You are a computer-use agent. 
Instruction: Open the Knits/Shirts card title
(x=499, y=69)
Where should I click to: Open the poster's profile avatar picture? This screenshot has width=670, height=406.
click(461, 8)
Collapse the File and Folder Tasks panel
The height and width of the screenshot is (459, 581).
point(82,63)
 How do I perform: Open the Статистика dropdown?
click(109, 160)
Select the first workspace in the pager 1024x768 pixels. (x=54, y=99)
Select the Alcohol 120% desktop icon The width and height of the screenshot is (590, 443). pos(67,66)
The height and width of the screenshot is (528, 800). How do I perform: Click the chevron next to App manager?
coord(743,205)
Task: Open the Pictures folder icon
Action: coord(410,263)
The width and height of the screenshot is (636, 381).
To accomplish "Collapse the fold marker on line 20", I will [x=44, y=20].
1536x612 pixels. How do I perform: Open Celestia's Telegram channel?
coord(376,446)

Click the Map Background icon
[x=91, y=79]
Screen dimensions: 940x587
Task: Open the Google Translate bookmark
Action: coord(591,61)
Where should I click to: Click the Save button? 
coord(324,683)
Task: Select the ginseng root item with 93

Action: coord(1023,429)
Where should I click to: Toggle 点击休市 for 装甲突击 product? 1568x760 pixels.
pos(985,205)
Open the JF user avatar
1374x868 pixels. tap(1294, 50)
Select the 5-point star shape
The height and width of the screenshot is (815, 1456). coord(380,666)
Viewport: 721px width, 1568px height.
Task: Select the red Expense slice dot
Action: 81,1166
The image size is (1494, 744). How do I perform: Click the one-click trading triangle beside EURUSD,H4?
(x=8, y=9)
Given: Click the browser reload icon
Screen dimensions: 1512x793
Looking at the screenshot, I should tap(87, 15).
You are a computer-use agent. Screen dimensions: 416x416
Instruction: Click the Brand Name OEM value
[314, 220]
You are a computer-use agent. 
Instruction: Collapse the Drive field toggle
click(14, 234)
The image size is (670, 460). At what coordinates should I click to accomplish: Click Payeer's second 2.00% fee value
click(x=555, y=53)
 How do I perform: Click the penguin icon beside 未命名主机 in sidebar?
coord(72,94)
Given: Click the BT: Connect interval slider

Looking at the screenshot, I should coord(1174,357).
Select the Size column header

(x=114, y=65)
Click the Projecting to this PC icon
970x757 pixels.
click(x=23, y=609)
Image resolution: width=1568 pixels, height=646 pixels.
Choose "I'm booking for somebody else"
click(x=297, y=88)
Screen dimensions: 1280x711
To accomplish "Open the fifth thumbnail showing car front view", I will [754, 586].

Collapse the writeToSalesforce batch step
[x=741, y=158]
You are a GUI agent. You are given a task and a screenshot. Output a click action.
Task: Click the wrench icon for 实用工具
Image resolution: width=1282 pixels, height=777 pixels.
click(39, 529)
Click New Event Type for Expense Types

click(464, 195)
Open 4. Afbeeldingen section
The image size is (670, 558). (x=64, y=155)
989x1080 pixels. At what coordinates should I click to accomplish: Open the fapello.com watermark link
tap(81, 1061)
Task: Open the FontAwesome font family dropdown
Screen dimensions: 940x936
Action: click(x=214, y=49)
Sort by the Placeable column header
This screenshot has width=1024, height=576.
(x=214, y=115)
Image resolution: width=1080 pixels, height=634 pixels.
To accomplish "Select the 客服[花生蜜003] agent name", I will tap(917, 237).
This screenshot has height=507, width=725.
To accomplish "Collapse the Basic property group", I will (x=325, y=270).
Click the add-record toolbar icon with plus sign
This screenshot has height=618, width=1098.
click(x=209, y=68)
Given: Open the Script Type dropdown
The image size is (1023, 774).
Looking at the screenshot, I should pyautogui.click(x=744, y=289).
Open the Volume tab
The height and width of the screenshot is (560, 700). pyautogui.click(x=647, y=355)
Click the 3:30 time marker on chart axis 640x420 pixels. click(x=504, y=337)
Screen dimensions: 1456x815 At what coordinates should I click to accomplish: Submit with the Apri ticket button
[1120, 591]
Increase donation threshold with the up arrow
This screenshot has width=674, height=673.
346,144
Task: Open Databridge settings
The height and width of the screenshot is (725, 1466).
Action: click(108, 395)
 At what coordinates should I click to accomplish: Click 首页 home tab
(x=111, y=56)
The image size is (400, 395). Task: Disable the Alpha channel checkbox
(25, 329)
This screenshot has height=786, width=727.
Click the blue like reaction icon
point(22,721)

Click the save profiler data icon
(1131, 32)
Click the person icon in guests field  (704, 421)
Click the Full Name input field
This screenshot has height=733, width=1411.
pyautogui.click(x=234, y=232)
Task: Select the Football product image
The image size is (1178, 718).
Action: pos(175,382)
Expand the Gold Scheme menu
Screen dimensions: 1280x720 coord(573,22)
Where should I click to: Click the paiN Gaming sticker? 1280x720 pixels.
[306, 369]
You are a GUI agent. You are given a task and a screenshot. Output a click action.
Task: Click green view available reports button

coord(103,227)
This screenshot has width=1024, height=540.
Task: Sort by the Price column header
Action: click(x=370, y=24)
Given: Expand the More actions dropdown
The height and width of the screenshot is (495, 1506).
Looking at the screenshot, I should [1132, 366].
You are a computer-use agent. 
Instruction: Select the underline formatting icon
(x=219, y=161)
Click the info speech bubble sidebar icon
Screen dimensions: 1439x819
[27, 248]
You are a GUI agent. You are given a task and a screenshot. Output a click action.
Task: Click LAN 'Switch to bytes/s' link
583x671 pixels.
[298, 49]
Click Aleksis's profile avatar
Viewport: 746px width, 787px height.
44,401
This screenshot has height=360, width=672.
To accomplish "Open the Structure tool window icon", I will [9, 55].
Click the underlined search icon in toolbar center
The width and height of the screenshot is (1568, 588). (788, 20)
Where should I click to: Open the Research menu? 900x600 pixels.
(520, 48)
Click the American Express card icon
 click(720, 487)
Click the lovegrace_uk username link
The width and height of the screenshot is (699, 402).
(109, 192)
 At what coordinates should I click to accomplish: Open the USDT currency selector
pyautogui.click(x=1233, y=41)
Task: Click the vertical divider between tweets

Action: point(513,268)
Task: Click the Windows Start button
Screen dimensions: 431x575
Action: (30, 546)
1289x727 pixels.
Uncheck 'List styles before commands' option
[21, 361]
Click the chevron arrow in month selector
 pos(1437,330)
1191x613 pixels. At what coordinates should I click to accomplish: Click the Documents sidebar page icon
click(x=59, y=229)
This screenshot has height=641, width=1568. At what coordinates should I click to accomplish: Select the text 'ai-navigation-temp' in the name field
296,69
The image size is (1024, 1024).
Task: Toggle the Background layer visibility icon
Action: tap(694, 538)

● **Problem to solve**
The expected output is the lines from the one with "Task: Click LAN 'Switch to bytes/s' link" through the end of the data, exactly as written and nothing more.

● **Solution below**
Task: Click LAN 'Switch to bytes/s' link
583x671 pixels.
[298, 49]
Click Aleksis's profile avatar
Viewport: 746px width, 787px height.
44,401
This screenshot has height=360, width=672.
To accomplish "Open the Structure tool window icon", I will [9, 55].
Click the underlined search icon in toolbar center
The width and height of the screenshot is (1568, 588). (788, 20)
Where should I click to: Open the Research menu? 900x600 pixels.
(520, 48)
Click the American Express card icon
 click(720, 487)
Click the lovegrace_uk username link
The width and height of the screenshot is (699, 402).
(109, 192)
 At what coordinates should I click to accomplish: Open the USDT currency selector
pyautogui.click(x=1233, y=41)
Task: Click the vertical divider between tweets

Action: point(513,268)
Task: Click the Windows Start button
Screen dimensions: 431x575
Action: (30, 546)
1289x727 pixels.
Uncheck 'List styles before commands' option
[21, 361]
Click the chevron arrow in month selector
 pos(1437,330)
1191x613 pixels. At what coordinates should I click to accomplish: Click the Documents sidebar page icon
click(x=59, y=229)
This screenshot has height=641, width=1568. At what coordinates should I click to accomplish: Select the text 'ai-navigation-temp' in the name field
296,69
The image size is (1024, 1024).
Task: Toggle the Background layer visibility icon
Action: tap(694, 538)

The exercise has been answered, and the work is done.